*WORK TO COMPLETE*. When the string "agent" appears in a line of the records, show the whole line.

+++ MATERIAL FOR THIS EXERCISE

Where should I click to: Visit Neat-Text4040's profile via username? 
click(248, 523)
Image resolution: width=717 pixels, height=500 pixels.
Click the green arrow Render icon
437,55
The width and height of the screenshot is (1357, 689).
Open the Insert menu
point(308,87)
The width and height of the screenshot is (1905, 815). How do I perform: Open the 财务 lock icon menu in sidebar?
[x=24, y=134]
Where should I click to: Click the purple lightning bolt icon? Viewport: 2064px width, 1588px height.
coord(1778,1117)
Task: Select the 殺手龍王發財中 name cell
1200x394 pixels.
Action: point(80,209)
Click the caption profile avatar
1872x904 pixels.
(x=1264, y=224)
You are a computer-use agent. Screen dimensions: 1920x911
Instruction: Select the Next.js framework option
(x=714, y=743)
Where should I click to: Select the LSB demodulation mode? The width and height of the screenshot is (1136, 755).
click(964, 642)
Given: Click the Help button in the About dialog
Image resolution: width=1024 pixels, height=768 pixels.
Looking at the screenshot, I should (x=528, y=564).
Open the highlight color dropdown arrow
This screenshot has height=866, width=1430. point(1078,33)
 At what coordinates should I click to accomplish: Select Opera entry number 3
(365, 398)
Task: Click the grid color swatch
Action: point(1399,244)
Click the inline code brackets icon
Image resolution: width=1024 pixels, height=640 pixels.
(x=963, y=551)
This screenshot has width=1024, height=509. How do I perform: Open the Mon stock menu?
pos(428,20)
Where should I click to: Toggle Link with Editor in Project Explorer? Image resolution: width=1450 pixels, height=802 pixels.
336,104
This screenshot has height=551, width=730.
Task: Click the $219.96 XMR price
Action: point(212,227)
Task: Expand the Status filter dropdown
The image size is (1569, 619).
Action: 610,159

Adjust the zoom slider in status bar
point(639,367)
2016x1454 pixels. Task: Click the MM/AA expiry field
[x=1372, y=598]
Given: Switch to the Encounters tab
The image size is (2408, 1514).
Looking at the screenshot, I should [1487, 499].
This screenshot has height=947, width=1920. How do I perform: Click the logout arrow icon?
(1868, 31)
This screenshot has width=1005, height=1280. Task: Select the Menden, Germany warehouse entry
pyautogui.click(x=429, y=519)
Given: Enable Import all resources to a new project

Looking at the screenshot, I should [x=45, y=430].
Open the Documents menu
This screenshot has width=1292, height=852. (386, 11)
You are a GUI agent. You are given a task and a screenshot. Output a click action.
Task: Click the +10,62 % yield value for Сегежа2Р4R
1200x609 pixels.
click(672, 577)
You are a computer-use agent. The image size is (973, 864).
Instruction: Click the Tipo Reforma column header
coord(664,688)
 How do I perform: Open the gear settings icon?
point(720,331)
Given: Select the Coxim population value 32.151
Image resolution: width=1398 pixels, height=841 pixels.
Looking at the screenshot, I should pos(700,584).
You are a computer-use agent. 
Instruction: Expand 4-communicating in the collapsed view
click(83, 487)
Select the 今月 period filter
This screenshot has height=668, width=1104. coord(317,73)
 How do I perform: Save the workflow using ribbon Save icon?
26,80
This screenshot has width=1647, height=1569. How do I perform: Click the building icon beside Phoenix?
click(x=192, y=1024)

++++++

*TASK RESULT*.
You are a computer-use agent. Screen dimensions: 1920x911
You are a GUI agent. You are given a task and a screenshot. Output a click action.
You are a computer-use agent. The image size is (973, 864).
You are a computer-use agent. 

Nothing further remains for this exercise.